__Work required__
Format every line of the material below as a Markdown table with the columns Row and Line, numbering the rows and leaving out blank lines.

↓

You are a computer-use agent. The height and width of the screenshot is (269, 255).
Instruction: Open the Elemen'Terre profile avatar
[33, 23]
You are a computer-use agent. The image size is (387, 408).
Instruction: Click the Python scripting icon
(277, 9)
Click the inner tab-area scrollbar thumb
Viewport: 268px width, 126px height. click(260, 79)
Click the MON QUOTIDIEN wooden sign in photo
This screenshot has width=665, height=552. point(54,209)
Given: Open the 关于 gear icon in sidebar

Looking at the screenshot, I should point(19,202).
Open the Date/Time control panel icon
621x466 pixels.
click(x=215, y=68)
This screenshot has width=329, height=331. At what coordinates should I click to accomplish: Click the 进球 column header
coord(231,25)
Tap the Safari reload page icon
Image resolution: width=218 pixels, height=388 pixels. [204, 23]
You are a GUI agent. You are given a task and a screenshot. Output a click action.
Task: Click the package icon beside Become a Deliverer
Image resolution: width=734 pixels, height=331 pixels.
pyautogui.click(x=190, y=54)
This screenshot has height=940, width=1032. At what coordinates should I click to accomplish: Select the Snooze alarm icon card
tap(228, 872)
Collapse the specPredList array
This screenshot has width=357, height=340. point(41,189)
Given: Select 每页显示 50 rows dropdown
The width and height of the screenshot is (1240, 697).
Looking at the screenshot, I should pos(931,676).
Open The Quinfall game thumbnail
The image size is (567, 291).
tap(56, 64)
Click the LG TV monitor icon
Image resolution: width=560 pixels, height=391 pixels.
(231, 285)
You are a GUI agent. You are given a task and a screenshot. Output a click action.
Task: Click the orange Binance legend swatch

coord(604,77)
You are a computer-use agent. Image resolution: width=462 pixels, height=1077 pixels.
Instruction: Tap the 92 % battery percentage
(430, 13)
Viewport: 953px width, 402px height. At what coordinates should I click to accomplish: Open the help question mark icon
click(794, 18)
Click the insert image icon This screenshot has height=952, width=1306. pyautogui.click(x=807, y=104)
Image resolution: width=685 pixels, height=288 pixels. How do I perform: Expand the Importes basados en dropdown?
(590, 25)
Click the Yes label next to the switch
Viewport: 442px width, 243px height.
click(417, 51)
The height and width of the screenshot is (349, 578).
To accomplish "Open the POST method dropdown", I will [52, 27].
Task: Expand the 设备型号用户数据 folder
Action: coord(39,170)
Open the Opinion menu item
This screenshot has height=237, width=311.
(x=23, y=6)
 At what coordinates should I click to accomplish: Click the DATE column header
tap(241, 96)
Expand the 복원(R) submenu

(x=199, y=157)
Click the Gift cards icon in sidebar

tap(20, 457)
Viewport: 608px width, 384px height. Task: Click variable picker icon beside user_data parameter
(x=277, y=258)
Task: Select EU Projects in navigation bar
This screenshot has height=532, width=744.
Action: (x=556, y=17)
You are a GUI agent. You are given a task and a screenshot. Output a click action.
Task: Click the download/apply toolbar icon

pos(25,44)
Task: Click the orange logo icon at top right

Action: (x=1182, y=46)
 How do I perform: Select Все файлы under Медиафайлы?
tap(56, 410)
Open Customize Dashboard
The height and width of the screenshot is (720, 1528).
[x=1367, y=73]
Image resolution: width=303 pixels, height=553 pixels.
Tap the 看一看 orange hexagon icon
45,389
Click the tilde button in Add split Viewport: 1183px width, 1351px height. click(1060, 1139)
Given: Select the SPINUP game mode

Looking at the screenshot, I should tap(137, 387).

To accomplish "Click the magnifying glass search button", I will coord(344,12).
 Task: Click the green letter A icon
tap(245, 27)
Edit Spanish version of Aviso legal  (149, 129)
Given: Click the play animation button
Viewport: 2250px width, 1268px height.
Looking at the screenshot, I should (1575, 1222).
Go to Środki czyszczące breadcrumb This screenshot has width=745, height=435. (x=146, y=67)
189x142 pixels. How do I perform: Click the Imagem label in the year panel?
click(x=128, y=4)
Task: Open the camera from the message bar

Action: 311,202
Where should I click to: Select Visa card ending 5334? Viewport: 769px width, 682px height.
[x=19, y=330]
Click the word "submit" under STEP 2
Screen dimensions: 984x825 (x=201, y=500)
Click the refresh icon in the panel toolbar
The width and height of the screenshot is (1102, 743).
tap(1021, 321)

↑

__The completed task__
| Row | Line |
|---|---|
| 1 | You are a computer-use agent. The height and width of the screenshot is (269, 255). |
| 2 | Instruction: Open the Elemen'Terre profile avatar |
| 3 | [33, 23] |
| 4 | You are a computer-use agent. The image size is (387, 408). |
| 5 | Instruction: Click the Python scripting icon |
| 6 | (277, 9) |
| 7 | Click the inner tab-area scrollbar thumb |
| 8 | Viewport: 268px width, 126px height. click(260, 79) |
| 9 | Click the MON QUOTIDIEN wooden sign in photo |
| 10 | This screenshot has width=665, height=552. point(54,209) |
| 11 | Given: Open the 关于 gear icon in sidebar |
| 12 | Looking at the screenshot, I should point(19,202). |
| 13 | Open the Date/Time control panel icon |
| 14 | 621x466 pixels. |
| 15 | click(x=215, y=68) |
| 16 | This screenshot has width=329, height=331. At what coordinates should I click to accomplish: Click the 进球 column header |
| 17 | coord(231,25) |
| 18 | Tap the Safari reload page icon |
| 19 | Image resolution: width=218 pixels, height=388 pixels. [204, 23] |
| 20 | You are a GUI agent. You are given a task and a screenshot. Output a click action. |
| 21 | Task: Click the package icon beside Become a Deliverer |
| 22 | Image resolution: width=734 pixels, height=331 pixels. |
| 23 | pyautogui.click(x=190, y=54) |
| 24 | This screenshot has height=940, width=1032. At what coordinates should I click to accomplish: Select the Snooze alarm icon card |
| 25 | tap(228, 872) |
| 26 | Collapse the specPredList array |
| 27 | This screenshot has width=357, height=340. point(41,189) |
| 28 | Given: Select 每页显示 50 rows dropdown |
| 29 | The width and height of the screenshot is (1240, 697). |
| 30 | Looking at the screenshot, I should pos(931,676). |
| 31 | Open The Quinfall game thumbnail |
| 32 | The image size is (567, 291). |
| 33 | tap(56, 64) |
| 34 | Click the LG TV monitor icon |
| 35 | Image resolution: width=560 pixels, height=391 pixels. |
| 36 | (231, 285) |
| 37 | You are a GUI agent. You are given a task and a screenshot. Output a click action. |
| 38 | Task: Click the orange Binance legend swatch |
| 39 | coord(604,77) |
| 40 | You are a computer-use agent. Image resolution: width=462 pixels, height=1077 pixels. |
| 41 | Instruction: Tap the 92 % battery percentage |
| 42 | (430, 13) |
| 43 | Viewport: 953px width, 402px height. At what coordinates should I click to accomplish: Open the help question mark icon |
| 44 | click(794, 18) |
| 45 | Click the insert image icon This screenshot has height=952, width=1306. pyautogui.click(x=807, y=104) |
| 46 | Image resolution: width=685 pixels, height=288 pixels. How do I perform: Expand the Importes basados en dropdown? |
| 47 | (590, 25) |
| 48 | Click the Yes label next to the switch |
| 49 | Viewport: 442px width, 243px height. |
| 50 | click(417, 51) |
| 51 | The height and width of the screenshot is (349, 578). |
| 52 | To accomplish "Open the POST method dropdown", I will [52, 27]. |
| 53 | Task: Expand the 设备型号用户数据 folder |
| 54 | Action: coord(39,170) |
| 55 | Open the Opinion menu item |
| 56 | This screenshot has height=237, width=311. |
| 57 | (x=23, y=6) |
| 58 |  At what coordinates should I click to accomplish: Click the DATE column header |
| 59 | tap(241, 96) |
| 60 | Expand the 복원(R) submenu |
| 61 | (x=199, y=157) |
| 62 | Click the Gift cards icon in sidebar |
| 63 | tap(20, 457) |
| 64 | Viewport: 608px width, 384px height. Task: Click variable picker icon beside user_data parameter |
| 65 | (x=277, y=258) |
| 66 | Task: Select EU Projects in navigation bar |
| 67 | This screenshot has height=532, width=744. |
| 68 | Action: (x=556, y=17) |
| 69 | You are a GUI agent. You are given a task and a screenshot. Output a click action. |
| 70 | Task: Click the download/apply toolbar icon |
| 71 | pos(25,44) |
| 72 | Task: Click the orange logo icon at top right |
| 73 | Action: (x=1182, y=46) |
| 74 |  How do I perform: Select Все файлы under Медиафайлы? |
| 75 | tap(56, 410) |
| 76 | Open Customize Dashboard |
| 77 | The height and width of the screenshot is (720, 1528). |
| 78 | [x=1367, y=73] |
| 79 | Image resolution: width=303 pixels, height=553 pixels. |
| 80 | Tap the 看一看 orange hexagon icon |
| 81 | 45,389 |
| 82 | Click the tilde button in Add split Viewport: 1183px width, 1351px height. click(1060, 1139) |
| 83 | Given: Select the SPINUP game mode |
| 84 | Looking at the screenshot, I should tap(137, 387). |
| 85 | To accomplish "Click the magnifying glass search button", I will coord(344,12). |
| 86 |  Task: Click the green letter A icon |
| 87 | tap(245, 27) |
| 88 | Edit Spanish version of Aviso legal  (149, 129) |
| 89 | Given: Click the play animation button |
| 90 | Viewport: 2250px width, 1268px height. |
| 91 | Looking at the screenshot, I should (1575, 1222). |
| 92 | Go to Środki czyszczące breadcrumb This screenshot has width=745, height=435. (x=146, y=67) |
| 93 | 189x142 pixels. How do I perform: Click the Imagem label in the year panel? |
| 94 | click(x=128, y=4) |
| 95 | Task: Open the camera from the message bar |
| 96 | Action: 311,202 |
| 97 | Where should I click to: Select Visa card ending 5334? Viewport: 769px width, 682px height. |
| 98 | [x=19, y=330] |
| 99 | Click the word "submit" under STEP 2 |
| 100 | Screen dimensions: 984x825 (x=201, y=500) |
| 101 | Click the refresh icon in the panel toolbar |
| 102 | The width and height of the screenshot is (1102, 743). |
| 103 | tap(1021, 321) |